Но что ему делать? Умолять эту нормандку? С чего ей ему помогать? Она будет обязана доложить Эдгару.

– Правда, славный денек?

Он моргнул. Что она плетет?

– Я нынче выехала рано, – продолжила она невозмутимо. – Не хотела забираться в такую даль, но погода уж очень хороша. Если я поеду туда, – она показала, – то, видимо, попаду в Брокенхерст?

Слегка ошеломленный, он кивнул. Она говорила как ни в чем не бывало. Что за дьявольщина у нее на уме?!

И тут до него дошло. Она не смотрела на оленя.

Она глядела ему в лицо. Боже, она спрашивала о детях! Он промямлил что-то невразумительное. Она не видела оленя. Теперь он понял: она болтала так запросто, чтобы он четко уразумел. Не будет ни соучастия, ни общей вины, ни позора, ни долгов за услугу – для этого она была слишком умна. Выше этого. Олень не существовал.

Она поговорила еще немного, спросила, как лучше добраться до дому и наконец, так и не бросив ни единого взгляда на лежавшего перед ней оленя, объявила:

– Что ж, Годвин Прайд, мне пора ехать. – Произнеся это, она развернула лошадь, махнула рукой и скрылась.

Прайд сделал глубокий вдох.

Да, это стиль.

Олень был мигом надежно спрятан, и Годвин мог идти домой. На ходу ему пришла в голову еще одна мысль, и он мрачновато улыбнулся.

Хорошо, что он подстрелил не светлую самку.

Вернувшись вечером в Крайстчерч, Адела с удивлением обнаружила, что ее раздраженно ждет Вальтер Тирелл.

– Не явись ты так поздно, мы бы выехали сегодня, – попенял он ей; тот факт, что она не знала о его приезде, не имел, похоже, никакого значения. – Завтра с утра пораньше. Будь готова, – распорядился он.

– Но куда мы поедем? – спросила она.

– В Винчестер, – сообщил он таким тоном, как будто это было очевидно.

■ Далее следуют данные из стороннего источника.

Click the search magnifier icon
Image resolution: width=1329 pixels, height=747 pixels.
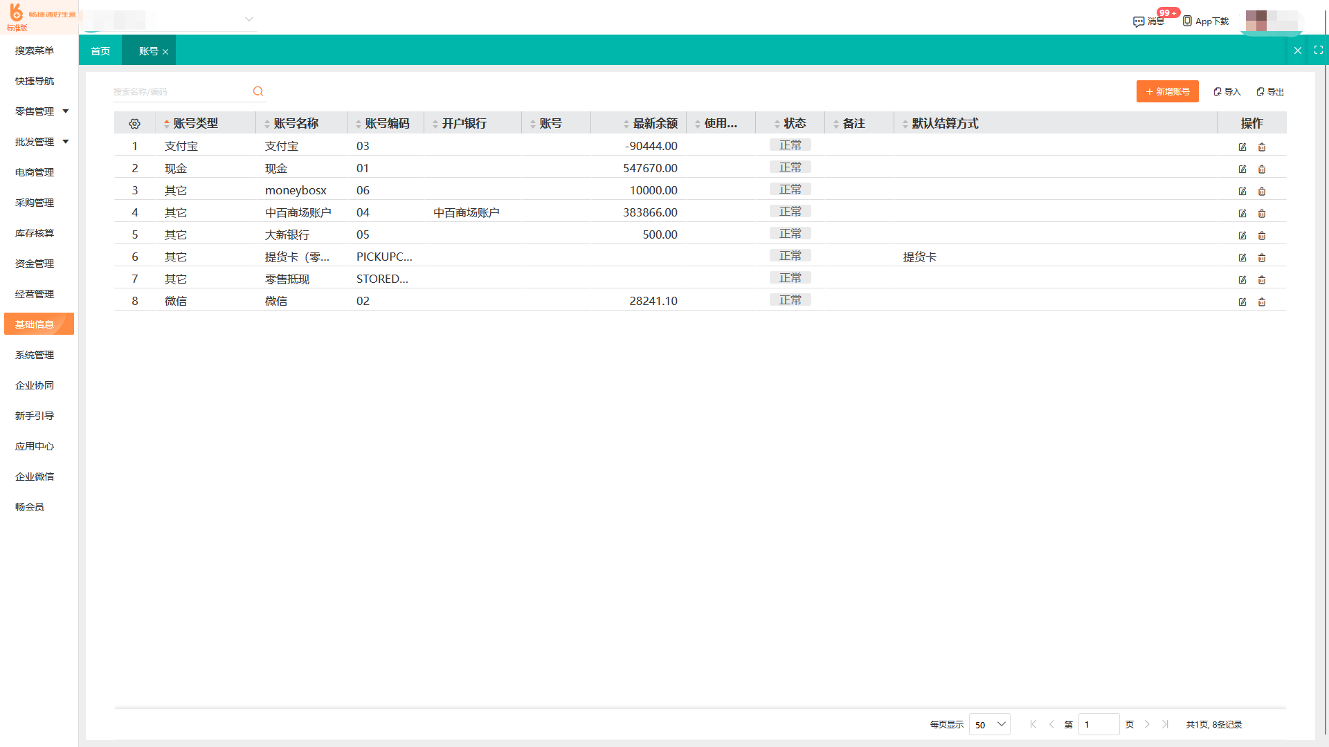click(x=258, y=91)
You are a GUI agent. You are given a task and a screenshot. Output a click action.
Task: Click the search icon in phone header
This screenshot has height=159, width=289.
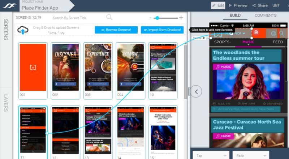click(x=282, y=33)
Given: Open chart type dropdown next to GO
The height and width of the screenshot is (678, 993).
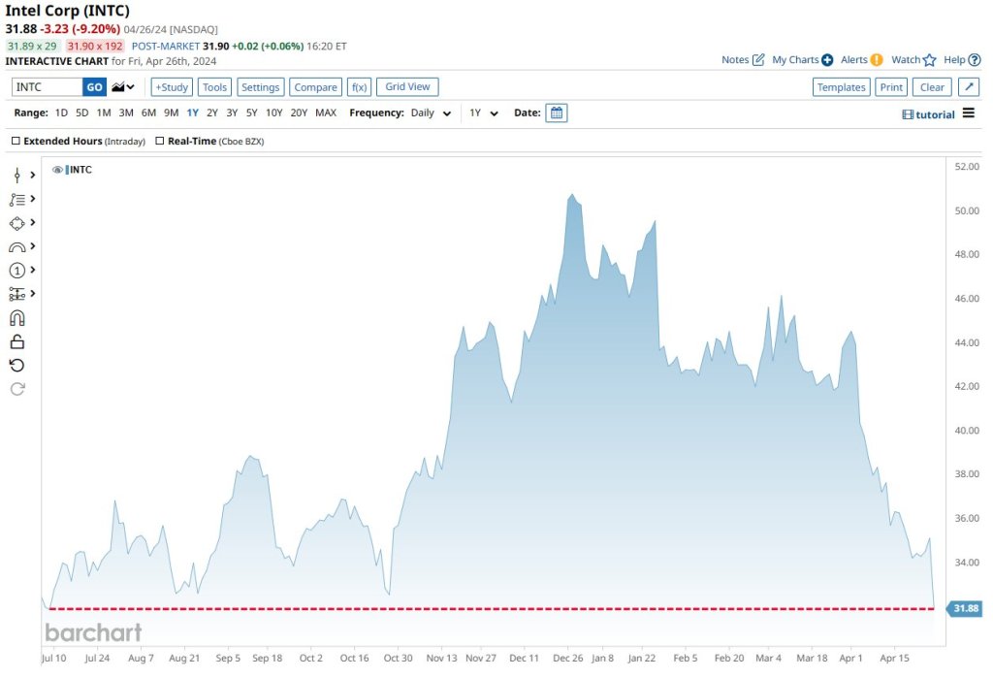Looking at the screenshot, I should click(123, 87).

Винчестер. Наконец-то по-настоящему значимое место. Там будут королевские чиновники, рыцари, знатные люди.

– Разве что, – добавил он, как бы спохватившись, – до этого мы остановимся на несколько дней в здешнем поместье на западе. В Дорсете.

– В чьем поместье?

– Хью де Мартелла.

К утру погода переменилась. Когда они направились на запад к горам Дорсета, от горизонта поднялась огромная серая туча, закрывшая солнце; ее сияющие края отбрасывали тусклые отблески на окружающую местность.

Бóльшую часть пути Вальтер хранил свое обычное сердитое молчание, но, когда они достигли последнего длинного хребта, мрачно заметил:

– Я не хотел везти тебя сюда, но решил, что перед Винчестером следует заглянуть. Дать тебе пару дней отточить манеры. В частности, – продолжил он, – понаблюдай за женой Мартелла, леди Мод. Она умеет себя вести. Постарайся ей подражать.

Деревня находилась в вытянутой долине. Этот край разительно отличался от Нью-Фореста. С обеих сторон огромные пшеничные и ячменные поля, аккуратно разделенные на полосы, поднимались по склонам до гребня гряды и исчезали за ним. На лужайке у пруда расположилась каменная саксонская церквушка. Хижины были аккуратно огорожены и стояли более упорядоченно, чем в большинстве подобных мест. Даже деревенская улица выглядела ухоженной и словно выметенной какой-то незримой властной рукой. Наконец длинная тропа уперлась в сторожку привратника самой усадьбы. Дом стоял чуть дальше. Возможно, дело было в игре света, но Аделе, когда они миновали ворота и поехали по коротко подстриженным лужайкам, почудилось, что их зеленый цвет темнее, чем снаружи. Впереди слева сельскохозяйственные постройки образовывали большой квадрат – деревянные строения на каменном основании, а обособленно справа, за просторным, хорошо вычищенным двором, стоял красивый особняк с вспомогательными постройками – все облицованы камнем и с высокими соломенными крышами, где ни одна соломинка не выбивалась. Это не был дом заурядного сквайра. Это был центр крупного земельного владения. Его ничем не нарушаемая, довольно угрюмая упорядоченность негромко, но не хуже любого замка возвещала: «Сие земля феодального лорда. Склонись».